• **Record set**:

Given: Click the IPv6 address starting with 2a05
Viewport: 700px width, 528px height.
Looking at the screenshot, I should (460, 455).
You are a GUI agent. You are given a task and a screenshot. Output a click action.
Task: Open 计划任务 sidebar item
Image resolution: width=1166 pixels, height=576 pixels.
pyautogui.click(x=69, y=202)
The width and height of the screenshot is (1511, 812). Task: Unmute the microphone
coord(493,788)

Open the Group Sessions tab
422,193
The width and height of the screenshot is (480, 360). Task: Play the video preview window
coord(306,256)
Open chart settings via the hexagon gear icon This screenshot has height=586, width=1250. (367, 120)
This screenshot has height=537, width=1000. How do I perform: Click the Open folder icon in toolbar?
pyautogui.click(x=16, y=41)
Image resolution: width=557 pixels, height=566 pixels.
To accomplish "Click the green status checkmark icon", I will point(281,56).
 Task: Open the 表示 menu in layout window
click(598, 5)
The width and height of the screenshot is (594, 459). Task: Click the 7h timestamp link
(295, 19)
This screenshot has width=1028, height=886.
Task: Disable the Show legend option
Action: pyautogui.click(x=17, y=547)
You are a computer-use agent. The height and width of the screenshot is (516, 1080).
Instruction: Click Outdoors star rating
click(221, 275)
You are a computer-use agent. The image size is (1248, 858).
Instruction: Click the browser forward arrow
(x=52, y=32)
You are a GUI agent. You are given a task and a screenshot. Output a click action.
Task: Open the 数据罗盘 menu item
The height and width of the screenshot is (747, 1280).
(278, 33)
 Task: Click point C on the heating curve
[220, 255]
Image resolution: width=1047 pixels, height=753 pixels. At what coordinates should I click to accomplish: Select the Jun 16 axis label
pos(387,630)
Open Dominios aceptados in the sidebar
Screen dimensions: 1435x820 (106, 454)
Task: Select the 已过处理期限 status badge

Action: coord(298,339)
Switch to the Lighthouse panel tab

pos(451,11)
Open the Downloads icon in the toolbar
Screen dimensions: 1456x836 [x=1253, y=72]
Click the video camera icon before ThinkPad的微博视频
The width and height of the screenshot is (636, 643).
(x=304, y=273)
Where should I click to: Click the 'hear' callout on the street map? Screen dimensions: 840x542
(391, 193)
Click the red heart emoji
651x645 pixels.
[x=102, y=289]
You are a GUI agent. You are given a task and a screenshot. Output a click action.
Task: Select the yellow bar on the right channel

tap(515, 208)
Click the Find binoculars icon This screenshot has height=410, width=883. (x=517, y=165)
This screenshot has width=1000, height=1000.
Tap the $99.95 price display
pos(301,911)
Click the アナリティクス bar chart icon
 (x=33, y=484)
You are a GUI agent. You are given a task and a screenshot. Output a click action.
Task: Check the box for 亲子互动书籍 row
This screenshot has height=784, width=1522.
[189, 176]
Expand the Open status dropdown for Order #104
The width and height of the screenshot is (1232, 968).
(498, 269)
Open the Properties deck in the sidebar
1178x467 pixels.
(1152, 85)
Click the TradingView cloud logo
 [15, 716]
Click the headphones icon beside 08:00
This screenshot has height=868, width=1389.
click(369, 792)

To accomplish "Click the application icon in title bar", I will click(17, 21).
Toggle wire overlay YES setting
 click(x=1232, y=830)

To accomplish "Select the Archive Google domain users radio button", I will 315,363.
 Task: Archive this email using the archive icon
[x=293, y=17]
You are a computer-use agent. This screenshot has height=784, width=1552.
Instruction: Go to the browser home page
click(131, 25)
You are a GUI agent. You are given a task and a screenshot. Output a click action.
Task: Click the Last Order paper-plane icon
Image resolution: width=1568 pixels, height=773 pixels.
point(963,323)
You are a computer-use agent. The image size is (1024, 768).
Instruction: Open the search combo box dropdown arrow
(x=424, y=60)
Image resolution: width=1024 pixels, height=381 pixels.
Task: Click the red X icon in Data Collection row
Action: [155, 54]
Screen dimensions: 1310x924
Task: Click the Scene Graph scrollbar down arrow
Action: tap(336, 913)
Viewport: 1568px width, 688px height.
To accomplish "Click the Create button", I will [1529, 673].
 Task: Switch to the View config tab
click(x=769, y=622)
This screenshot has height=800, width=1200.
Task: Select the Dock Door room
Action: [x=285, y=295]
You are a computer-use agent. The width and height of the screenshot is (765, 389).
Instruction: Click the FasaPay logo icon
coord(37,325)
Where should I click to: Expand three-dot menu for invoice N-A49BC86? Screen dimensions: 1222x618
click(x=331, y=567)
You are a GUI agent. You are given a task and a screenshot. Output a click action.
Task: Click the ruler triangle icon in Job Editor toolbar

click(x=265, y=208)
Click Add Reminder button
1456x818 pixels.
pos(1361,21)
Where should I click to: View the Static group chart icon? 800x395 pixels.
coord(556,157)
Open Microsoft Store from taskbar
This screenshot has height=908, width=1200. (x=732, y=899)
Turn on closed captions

• **What to work on**:
Copy out the material above, starting at the line containing "will click(17, 21)." and ending at the final line of the material, both included.

• **Solution**:
To accomplish "Click the application icon in title bar", I will click(17, 21).
Toggle wire overlay YES setting
 click(x=1232, y=830)

To accomplish "Select the Archive Google domain users radio button", I will 315,363.
 Task: Archive this email using the archive icon
[x=293, y=17]
You are a computer-use agent. This screenshot has height=784, width=1552.
Instruction: Go to the browser home page
click(131, 25)
You are a GUI agent. You are given a task and a screenshot. Output a click action.
Task: Click the Last Order paper-plane icon
Image resolution: width=1568 pixels, height=773 pixels.
point(963,323)
You are a computer-use agent. The image size is (1024, 768).
Instruction: Open the search combo box dropdown arrow
(x=424, y=60)
Image resolution: width=1024 pixels, height=381 pixels.
Task: Click the red X icon in Data Collection row
Action: [155, 54]
Screen dimensions: 1310x924
Task: Click the Scene Graph scrollbar down arrow
Action: tap(336, 913)
Viewport: 1568px width, 688px height.
To accomplish "Click the Create button", I will [1529, 673].
 Task: Switch to the View config tab
click(x=769, y=622)
This screenshot has height=800, width=1200.
Task: Select the Dock Door room
Action: [x=285, y=295]
You are a computer-use agent. The width and height of the screenshot is (765, 389).
Instruction: Click the FasaPay logo icon
coord(37,325)
Where should I click to: Expand three-dot menu for invoice N-A49BC86? Screen dimensions: 1222x618
click(x=331, y=567)
You are a GUI agent. You are given a task and a screenshot. Output a click action.
Task: Click the ruler triangle icon in Job Editor toolbar

click(x=265, y=208)
Click Add Reminder button
1456x818 pixels.
pos(1361,21)
Where should I click to: View the Static group chart icon? 800x395 pixels.
coord(556,157)
Open Microsoft Store from taskbar
This screenshot has height=908, width=1200. (x=732, y=899)
Turn on closed captions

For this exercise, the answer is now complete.